YOUR GOAL:
Which lines in the listing below contain the string "value", matching case exactly? Copy each of those lines in full.
##### DATASET RECORDS #####
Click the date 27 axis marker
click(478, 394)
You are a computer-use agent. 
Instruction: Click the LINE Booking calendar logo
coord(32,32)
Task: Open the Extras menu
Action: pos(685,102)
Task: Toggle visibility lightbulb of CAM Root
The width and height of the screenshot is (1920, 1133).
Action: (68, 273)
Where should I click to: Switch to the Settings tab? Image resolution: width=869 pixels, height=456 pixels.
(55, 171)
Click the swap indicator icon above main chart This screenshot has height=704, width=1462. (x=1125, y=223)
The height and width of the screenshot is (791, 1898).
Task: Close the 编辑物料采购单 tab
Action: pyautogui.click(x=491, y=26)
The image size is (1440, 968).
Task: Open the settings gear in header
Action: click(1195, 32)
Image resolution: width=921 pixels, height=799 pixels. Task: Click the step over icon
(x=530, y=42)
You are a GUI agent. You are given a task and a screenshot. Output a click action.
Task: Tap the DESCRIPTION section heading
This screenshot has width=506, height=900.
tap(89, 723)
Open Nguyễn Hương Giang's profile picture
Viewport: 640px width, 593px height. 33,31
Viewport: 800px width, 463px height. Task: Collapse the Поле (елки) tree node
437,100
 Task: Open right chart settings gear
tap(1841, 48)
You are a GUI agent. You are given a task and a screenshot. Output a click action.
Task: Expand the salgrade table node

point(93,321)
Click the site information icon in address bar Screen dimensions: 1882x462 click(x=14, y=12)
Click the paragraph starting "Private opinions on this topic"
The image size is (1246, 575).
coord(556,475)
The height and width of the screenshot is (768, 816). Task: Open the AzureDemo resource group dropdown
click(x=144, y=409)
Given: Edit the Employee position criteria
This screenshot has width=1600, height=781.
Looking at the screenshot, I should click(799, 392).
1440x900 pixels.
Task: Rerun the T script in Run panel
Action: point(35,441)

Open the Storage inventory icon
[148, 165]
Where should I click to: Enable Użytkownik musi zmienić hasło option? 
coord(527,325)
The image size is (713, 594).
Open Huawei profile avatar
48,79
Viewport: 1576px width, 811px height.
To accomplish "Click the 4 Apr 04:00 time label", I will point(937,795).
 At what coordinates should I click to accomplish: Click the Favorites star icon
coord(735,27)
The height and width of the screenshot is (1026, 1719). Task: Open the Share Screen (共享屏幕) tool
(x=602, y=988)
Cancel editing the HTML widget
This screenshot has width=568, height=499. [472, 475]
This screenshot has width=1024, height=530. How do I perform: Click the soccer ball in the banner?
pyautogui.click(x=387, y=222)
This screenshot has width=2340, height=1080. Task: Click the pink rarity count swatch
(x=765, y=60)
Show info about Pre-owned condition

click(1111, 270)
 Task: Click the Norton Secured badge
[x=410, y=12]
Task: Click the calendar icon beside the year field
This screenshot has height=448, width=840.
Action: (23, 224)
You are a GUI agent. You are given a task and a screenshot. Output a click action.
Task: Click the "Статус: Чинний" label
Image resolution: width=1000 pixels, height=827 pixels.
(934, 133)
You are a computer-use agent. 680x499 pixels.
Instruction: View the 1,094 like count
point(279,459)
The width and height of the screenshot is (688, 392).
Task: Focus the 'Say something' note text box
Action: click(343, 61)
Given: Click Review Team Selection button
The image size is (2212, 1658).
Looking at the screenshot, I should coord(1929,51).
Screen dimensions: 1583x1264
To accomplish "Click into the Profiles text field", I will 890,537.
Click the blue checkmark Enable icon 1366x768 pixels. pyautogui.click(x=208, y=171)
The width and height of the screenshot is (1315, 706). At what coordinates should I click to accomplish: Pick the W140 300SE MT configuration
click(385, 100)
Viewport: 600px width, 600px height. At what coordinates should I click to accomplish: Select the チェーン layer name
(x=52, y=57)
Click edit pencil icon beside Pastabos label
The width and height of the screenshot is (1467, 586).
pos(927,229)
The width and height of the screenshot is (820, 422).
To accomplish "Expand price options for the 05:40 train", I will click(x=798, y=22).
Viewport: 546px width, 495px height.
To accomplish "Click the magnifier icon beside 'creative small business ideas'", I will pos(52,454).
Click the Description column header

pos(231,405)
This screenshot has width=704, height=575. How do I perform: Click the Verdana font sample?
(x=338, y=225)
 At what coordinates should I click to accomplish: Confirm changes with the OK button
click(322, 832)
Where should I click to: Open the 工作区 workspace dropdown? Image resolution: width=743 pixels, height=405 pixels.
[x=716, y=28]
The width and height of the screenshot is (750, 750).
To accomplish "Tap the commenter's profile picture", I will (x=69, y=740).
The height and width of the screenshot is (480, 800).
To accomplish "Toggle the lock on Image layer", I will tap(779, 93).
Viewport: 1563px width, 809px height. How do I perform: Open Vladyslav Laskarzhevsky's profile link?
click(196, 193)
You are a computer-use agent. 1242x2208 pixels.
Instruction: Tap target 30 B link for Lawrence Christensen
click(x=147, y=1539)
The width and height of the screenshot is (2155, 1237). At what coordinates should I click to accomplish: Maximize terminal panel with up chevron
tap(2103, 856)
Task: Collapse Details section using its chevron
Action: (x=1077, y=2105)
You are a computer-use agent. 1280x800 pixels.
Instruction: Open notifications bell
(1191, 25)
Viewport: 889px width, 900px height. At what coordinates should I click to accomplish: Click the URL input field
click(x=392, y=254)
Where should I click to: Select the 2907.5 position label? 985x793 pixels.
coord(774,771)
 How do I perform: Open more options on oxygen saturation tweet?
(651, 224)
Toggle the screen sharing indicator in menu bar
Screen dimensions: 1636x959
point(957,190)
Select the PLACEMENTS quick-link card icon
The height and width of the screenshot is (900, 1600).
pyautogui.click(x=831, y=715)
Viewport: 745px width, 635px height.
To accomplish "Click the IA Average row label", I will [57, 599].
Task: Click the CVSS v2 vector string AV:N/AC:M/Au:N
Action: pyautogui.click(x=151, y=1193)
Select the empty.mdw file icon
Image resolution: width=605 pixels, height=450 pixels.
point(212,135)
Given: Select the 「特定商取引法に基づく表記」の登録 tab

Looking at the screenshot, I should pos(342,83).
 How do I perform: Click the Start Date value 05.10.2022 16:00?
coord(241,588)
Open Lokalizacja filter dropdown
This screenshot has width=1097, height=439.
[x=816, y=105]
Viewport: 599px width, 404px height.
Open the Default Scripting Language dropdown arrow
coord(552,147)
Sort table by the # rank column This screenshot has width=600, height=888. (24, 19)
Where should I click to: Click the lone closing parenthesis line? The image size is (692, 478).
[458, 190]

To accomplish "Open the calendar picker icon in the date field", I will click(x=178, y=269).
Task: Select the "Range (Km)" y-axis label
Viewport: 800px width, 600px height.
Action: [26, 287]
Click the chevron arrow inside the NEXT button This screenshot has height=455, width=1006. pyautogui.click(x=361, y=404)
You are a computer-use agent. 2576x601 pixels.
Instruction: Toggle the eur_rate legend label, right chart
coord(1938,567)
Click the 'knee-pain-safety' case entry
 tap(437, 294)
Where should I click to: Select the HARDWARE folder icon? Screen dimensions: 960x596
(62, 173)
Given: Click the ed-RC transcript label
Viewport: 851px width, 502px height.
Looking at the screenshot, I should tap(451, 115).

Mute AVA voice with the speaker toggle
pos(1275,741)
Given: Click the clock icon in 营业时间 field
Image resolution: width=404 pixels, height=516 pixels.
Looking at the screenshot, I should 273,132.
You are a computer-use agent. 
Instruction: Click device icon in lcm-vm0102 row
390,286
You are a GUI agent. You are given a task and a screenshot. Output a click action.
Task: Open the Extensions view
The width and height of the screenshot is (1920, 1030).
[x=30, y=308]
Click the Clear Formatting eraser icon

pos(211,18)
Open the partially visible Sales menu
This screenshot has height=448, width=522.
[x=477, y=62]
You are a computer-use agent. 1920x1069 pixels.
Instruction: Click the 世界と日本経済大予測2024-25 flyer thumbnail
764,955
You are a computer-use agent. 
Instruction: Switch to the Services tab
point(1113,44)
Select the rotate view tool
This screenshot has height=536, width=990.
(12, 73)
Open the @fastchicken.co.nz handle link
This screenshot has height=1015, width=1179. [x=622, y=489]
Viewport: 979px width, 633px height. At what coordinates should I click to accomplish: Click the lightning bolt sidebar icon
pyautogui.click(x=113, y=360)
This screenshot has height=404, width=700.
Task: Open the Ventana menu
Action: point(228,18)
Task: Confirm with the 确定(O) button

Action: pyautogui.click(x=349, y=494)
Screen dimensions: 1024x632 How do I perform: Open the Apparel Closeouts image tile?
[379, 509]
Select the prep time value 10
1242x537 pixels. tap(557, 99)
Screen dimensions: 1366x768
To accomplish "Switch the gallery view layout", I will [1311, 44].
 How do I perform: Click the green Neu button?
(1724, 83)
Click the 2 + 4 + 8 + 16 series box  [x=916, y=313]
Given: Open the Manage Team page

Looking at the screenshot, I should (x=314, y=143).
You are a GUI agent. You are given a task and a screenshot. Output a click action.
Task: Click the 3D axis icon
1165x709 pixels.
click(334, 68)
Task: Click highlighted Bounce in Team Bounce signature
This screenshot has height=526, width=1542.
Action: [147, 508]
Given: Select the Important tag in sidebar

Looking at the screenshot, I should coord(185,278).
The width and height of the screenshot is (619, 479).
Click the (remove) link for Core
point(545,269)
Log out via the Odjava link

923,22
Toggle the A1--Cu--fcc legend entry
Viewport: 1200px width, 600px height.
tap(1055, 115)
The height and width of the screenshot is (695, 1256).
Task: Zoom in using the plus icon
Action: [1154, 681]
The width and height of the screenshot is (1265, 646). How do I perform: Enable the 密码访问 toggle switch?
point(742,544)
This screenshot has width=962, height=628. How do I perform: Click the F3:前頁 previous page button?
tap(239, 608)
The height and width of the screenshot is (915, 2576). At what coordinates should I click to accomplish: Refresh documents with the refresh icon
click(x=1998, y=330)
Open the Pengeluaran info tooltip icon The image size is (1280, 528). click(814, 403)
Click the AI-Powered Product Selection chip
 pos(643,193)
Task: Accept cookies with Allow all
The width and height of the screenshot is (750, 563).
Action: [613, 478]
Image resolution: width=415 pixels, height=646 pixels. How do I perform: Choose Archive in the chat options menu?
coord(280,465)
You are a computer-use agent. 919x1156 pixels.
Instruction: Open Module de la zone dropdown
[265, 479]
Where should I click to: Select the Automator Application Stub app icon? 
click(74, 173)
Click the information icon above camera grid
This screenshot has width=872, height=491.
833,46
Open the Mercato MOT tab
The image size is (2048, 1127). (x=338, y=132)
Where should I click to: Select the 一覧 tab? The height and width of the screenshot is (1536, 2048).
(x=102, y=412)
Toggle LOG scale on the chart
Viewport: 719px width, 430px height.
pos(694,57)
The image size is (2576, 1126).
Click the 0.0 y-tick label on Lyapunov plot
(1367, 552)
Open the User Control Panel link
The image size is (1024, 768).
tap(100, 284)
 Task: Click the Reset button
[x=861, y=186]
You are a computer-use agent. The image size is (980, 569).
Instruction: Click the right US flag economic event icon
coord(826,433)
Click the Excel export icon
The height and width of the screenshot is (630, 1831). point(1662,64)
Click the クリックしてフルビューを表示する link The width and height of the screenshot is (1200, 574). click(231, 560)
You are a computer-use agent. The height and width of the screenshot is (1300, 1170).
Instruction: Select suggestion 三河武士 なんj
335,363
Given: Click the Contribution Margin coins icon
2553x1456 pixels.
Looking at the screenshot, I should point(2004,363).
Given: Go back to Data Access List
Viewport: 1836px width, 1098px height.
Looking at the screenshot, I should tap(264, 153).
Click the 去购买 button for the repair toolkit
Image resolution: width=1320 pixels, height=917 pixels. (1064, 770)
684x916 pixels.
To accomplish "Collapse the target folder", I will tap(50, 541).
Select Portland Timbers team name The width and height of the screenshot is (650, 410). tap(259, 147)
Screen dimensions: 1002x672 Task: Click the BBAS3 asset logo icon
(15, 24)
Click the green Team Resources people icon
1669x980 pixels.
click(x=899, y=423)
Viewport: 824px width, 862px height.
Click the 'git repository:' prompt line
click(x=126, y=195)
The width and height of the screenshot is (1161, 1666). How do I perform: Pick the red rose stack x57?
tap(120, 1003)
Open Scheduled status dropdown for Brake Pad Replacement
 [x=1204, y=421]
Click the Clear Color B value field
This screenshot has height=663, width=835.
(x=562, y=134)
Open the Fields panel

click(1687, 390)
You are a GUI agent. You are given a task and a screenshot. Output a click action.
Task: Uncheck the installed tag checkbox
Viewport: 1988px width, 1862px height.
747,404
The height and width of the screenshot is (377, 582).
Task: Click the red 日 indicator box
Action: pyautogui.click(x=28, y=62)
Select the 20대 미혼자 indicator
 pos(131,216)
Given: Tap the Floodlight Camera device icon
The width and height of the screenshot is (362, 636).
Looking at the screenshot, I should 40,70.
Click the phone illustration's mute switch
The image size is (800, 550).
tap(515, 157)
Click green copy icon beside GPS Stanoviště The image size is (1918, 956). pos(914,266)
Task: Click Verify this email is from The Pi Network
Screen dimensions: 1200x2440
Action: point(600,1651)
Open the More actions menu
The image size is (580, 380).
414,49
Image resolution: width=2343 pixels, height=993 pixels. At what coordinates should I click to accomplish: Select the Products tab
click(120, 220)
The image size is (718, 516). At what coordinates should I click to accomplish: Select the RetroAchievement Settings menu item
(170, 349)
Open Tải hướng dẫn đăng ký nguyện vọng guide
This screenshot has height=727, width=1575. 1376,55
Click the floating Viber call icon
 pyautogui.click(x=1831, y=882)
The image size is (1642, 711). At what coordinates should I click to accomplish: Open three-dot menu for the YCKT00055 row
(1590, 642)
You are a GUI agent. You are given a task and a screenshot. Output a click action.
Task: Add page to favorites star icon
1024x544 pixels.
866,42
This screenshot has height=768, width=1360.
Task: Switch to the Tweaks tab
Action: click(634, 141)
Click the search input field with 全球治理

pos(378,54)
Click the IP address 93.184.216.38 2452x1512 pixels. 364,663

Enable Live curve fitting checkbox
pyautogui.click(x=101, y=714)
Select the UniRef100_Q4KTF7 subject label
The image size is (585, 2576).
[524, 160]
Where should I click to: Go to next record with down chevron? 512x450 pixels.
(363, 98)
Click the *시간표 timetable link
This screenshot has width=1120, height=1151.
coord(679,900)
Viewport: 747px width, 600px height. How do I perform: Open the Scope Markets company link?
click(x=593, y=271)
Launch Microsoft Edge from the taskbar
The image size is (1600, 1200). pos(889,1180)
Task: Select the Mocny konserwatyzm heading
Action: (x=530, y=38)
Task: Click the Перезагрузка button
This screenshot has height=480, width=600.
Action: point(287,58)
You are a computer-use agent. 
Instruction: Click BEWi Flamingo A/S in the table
#####
EXERCISE RESPONSE:
 How do I perform: Click the Start Date value 05.10.2022 16:00?
Select the prep time value 10
Click the Clear Color B value field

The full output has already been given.